How to carry out initial treatment of traumatic wounds: assessment, preparation and lavage

01 April 2013
10 mins read
Volume 4 · Issue 3

Abstract

Traumatic wounds are commonly seen in veterinary practice, and can have a wide range of aetiology and severity. What all traumatic wounds have in common is that they present with the same impediments to healing: bacterial contamination; foreign material; and necrotic tissue. These impediments will be present in varying degrees depending on the aetiology and the time elapsed since injury, but in all cases they need to be addressed in the early stages of wound management.

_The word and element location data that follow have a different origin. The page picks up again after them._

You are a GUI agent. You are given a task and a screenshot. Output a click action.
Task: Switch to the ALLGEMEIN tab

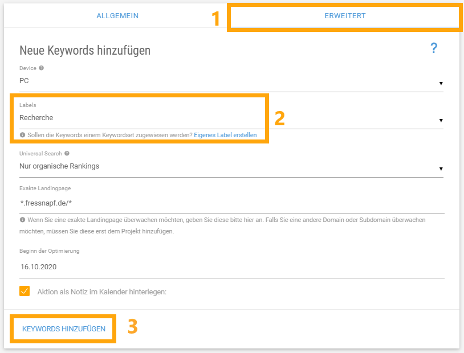pyautogui.click(x=117, y=16)
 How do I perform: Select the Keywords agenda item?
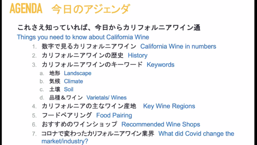pos(161,65)
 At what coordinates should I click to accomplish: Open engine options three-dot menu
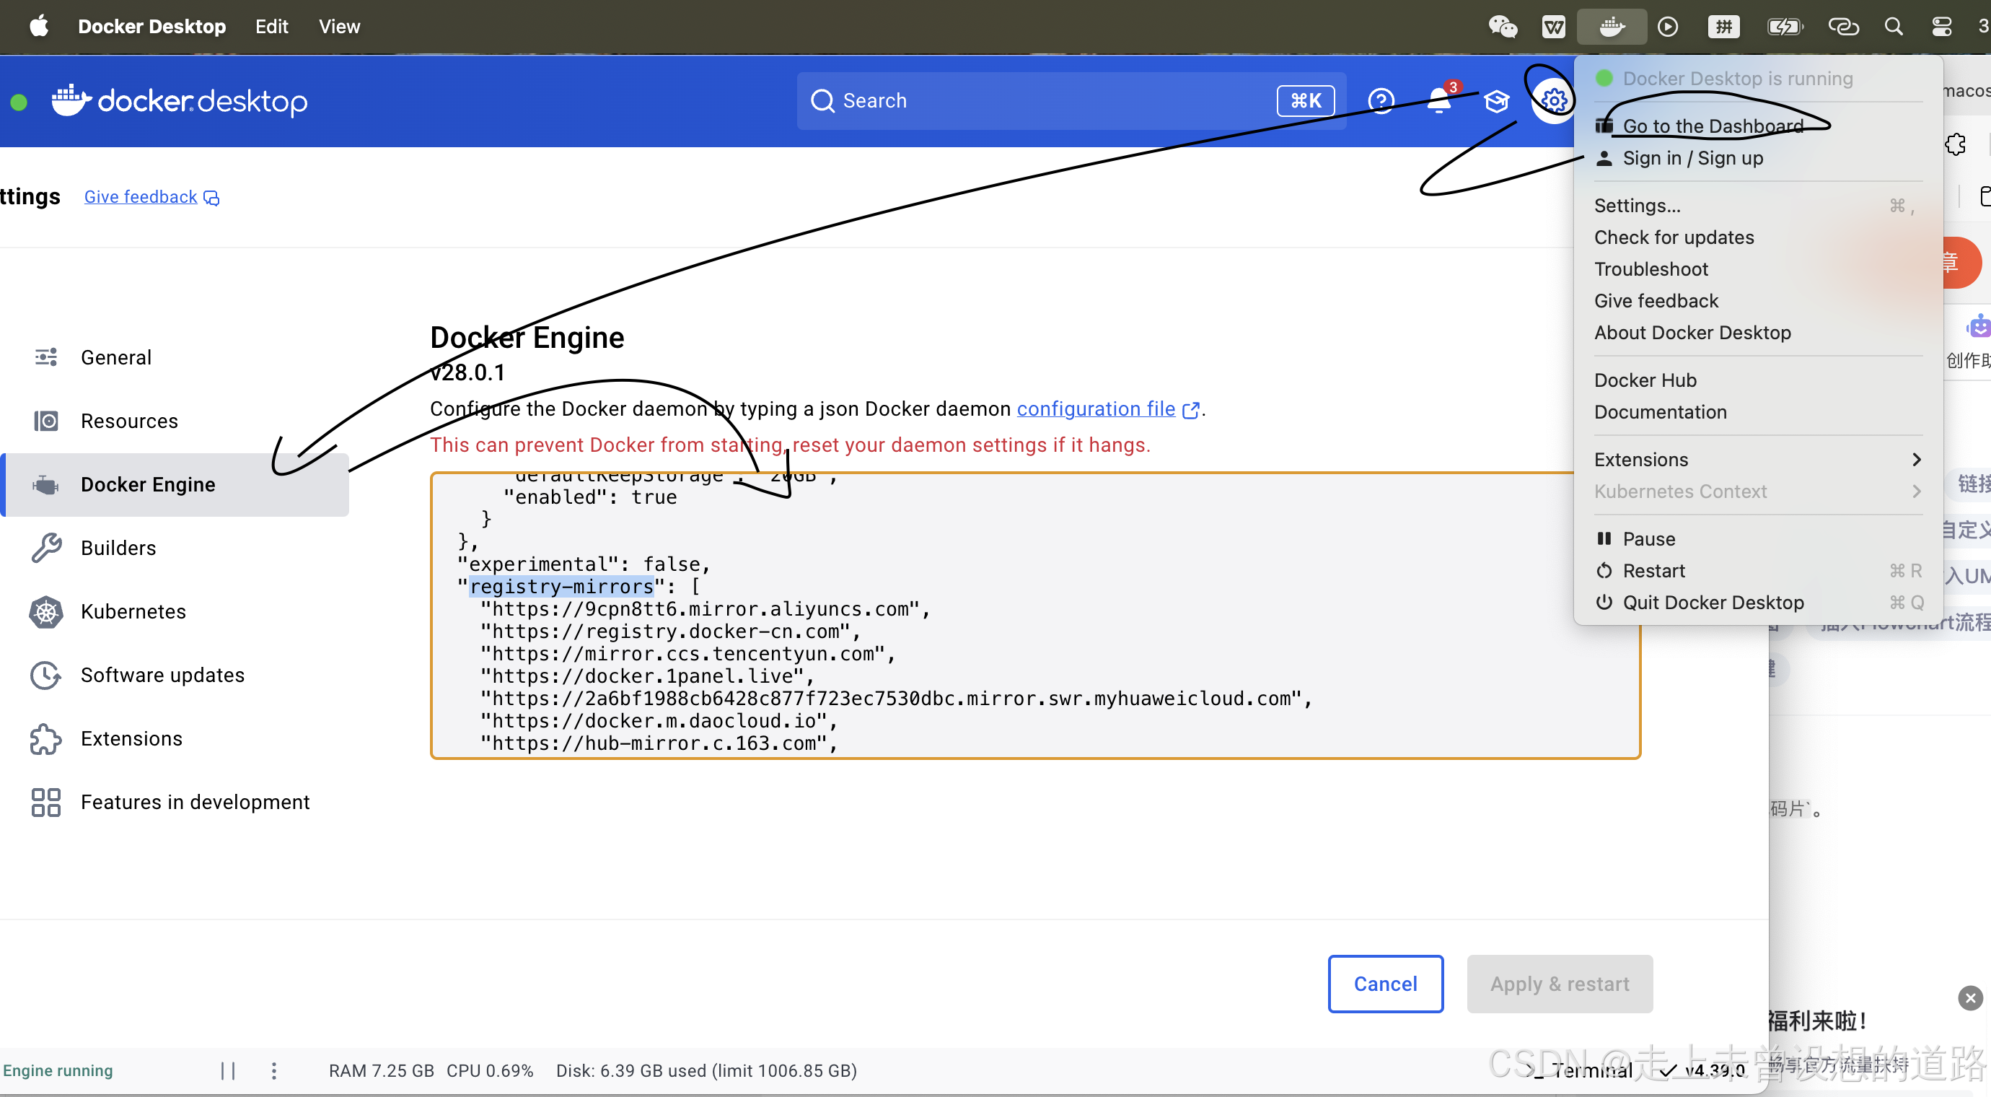click(x=274, y=1071)
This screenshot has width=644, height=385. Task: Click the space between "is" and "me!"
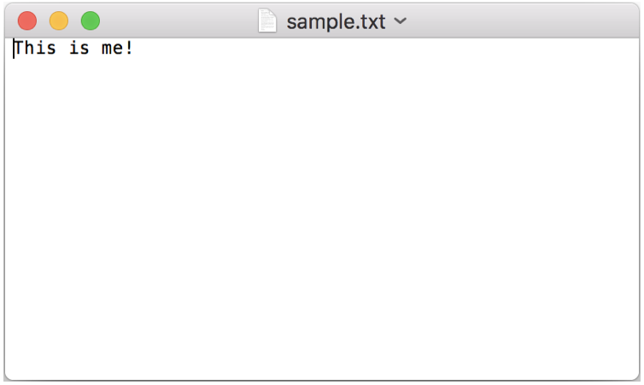[96, 48]
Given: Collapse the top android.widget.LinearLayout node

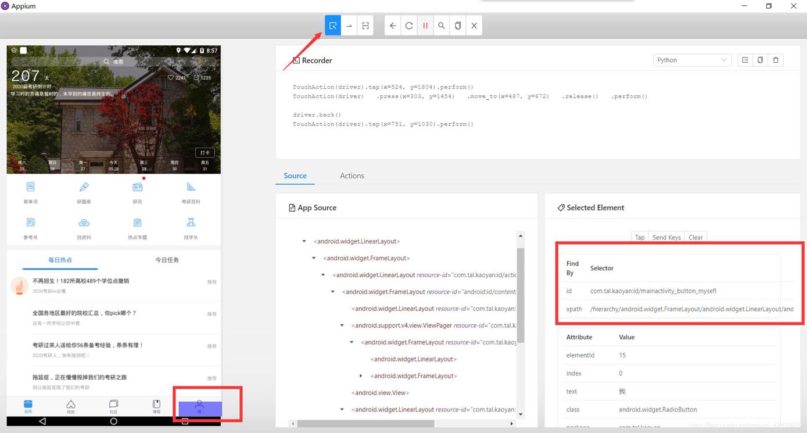Looking at the screenshot, I should (304, 241).
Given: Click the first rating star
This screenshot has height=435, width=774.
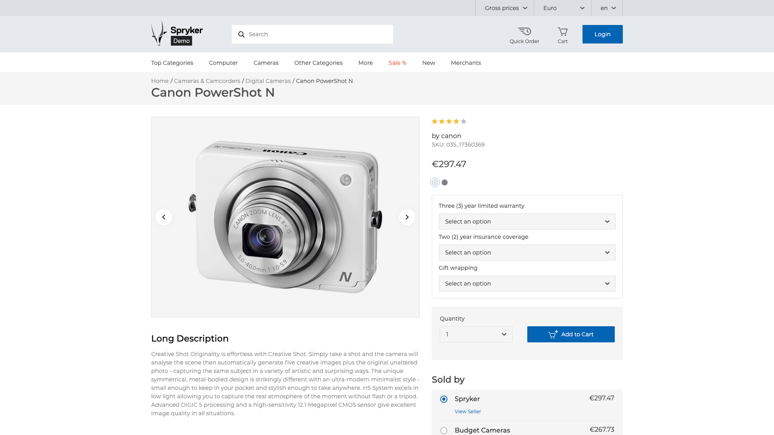Looking at the screenshot, I should point(435,121).
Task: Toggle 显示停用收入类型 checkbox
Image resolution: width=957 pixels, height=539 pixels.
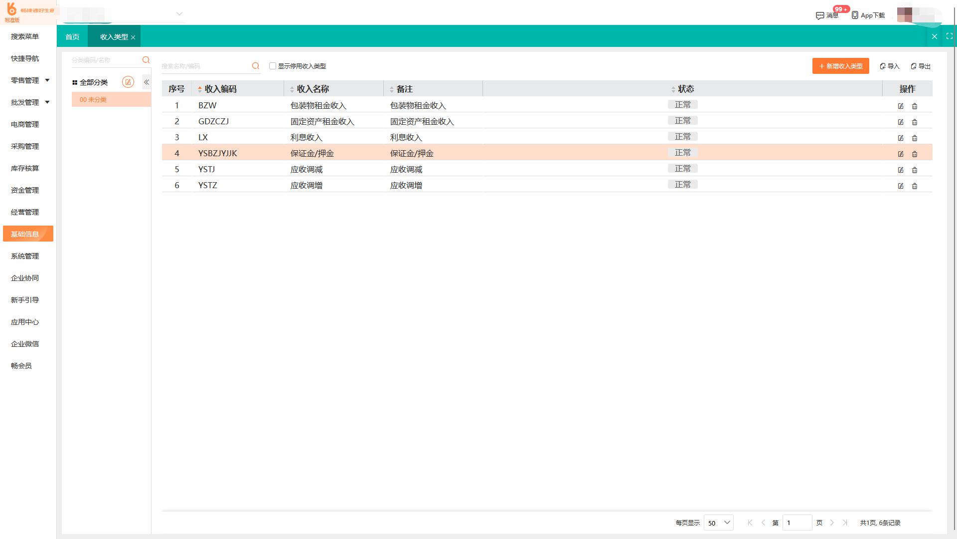Action: tap(272, 66)
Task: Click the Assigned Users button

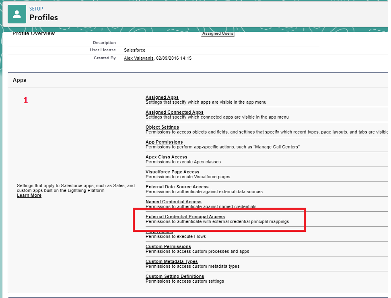Action: pos(217,34)
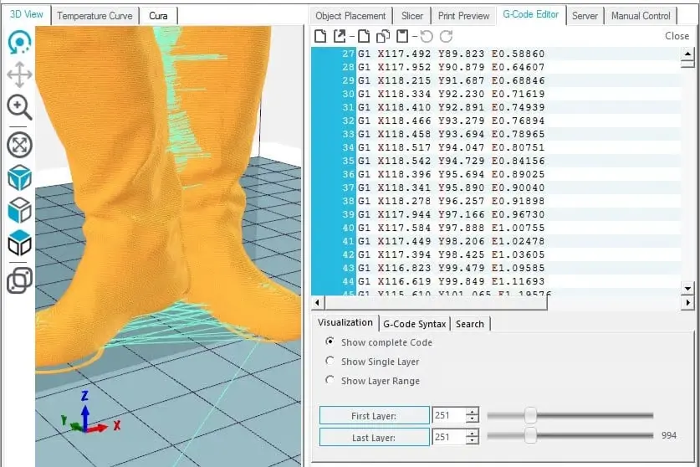Viewport: 700px width, 467px height.
Task: Click the First Layer button
Action: coord(374,416)
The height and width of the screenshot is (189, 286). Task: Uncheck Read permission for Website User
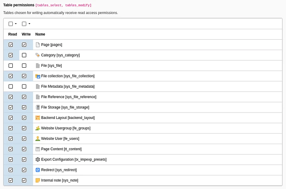coord(11,139)
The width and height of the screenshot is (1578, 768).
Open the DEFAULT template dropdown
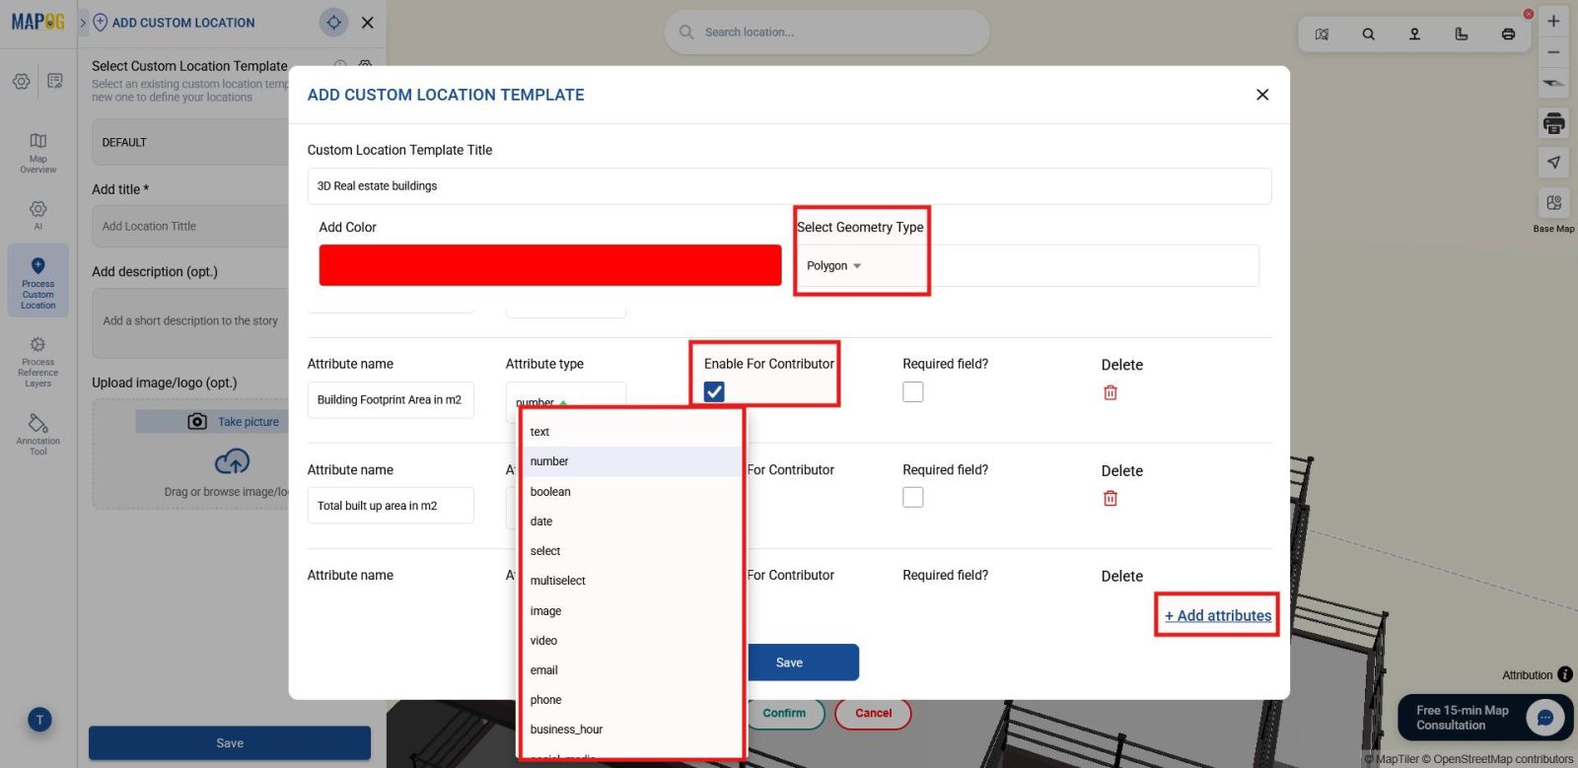[189, 142]
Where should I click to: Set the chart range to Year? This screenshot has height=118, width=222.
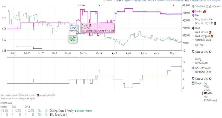click(206, 97)
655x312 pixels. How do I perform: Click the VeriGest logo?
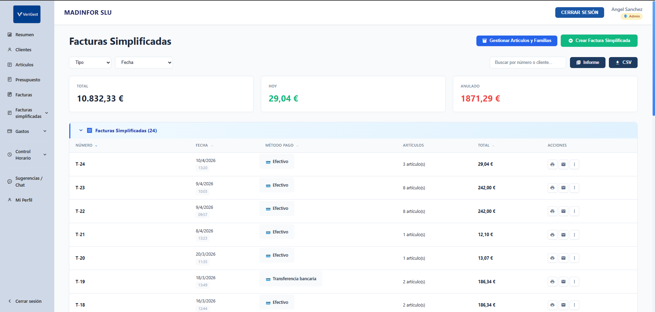pos(27,14)
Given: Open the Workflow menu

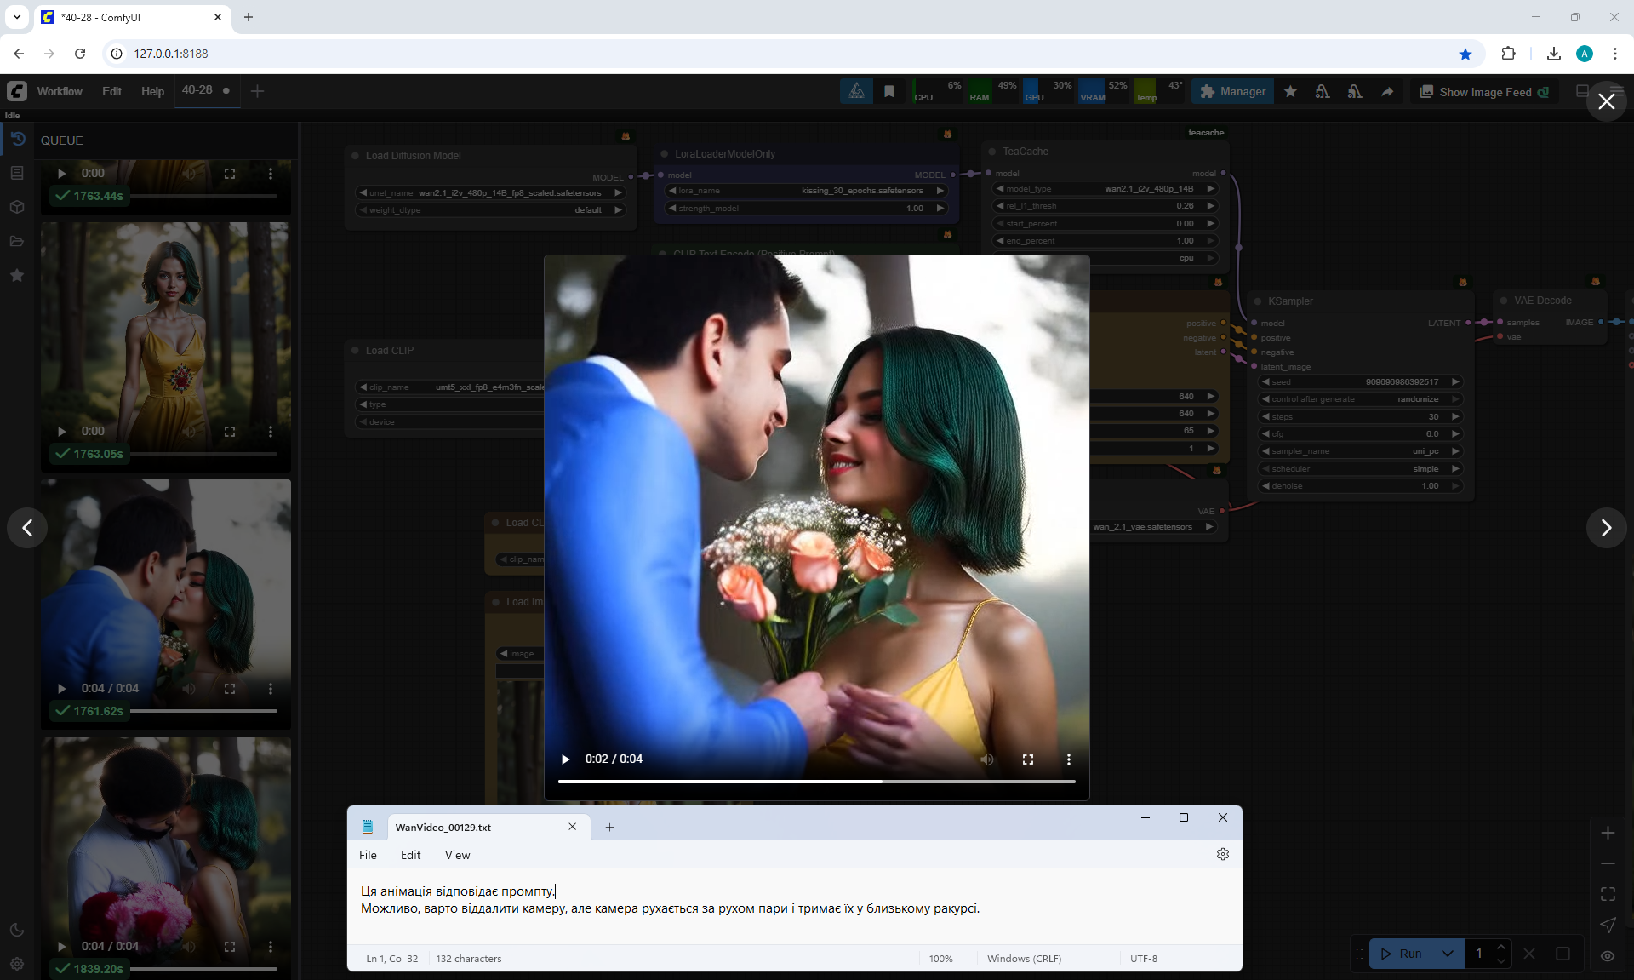Looking at the screenshot, I should click(60, 91).
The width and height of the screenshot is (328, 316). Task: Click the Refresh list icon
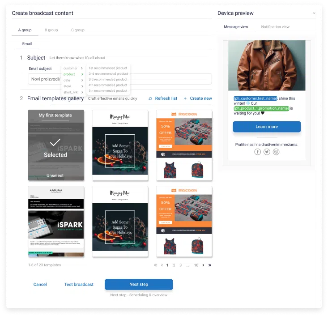(150, 98)
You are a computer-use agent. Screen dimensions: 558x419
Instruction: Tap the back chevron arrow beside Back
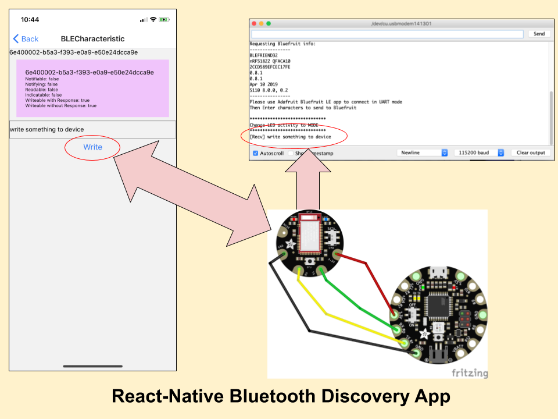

Wound lavage and debridement are commonly performed with the aim of producing a healthy wound bed. This article looks at how wounds can be succesfully managed from presentation through to lavage. The goals are to prevent further contamination from the clinic environment and patient's skin, and then reduce the contamination present in the wound with effective lavage technique.

This articles will look at the initial management of traumatic wounds in small animal patients; from presentation, through to lavage. While some differences have been shown between cats and dogs in the speed and manner in which cutaneous wounds heal (Bohling et al. 2004), the initial management does not differ, and both species will be dealt with together in this article.

Most of the wounds seen in veterinary practice are as a result of trauma. The initial triage and assessment of trauma patients focuses on the major body organ systems; the ‘ABCD’ of triage focuses on airway, breathing, circulation and disability, initial stabilisation addresses oxygenation and circulatory concerns (Aldridge and O'Dwyer 2013). While life-threatening conditions are the priority, temporary and emergency management wounds should not be neglected (Pead and Langley– Hobbs, 2007). Initially, to prevent dessication and further contamination of the wound, a sterile water soluble gel, or saline soaked gauze swab can be placed on the wound, and covered with a sterile towel or soft padded bandage; this protects the wound from the hospital environment.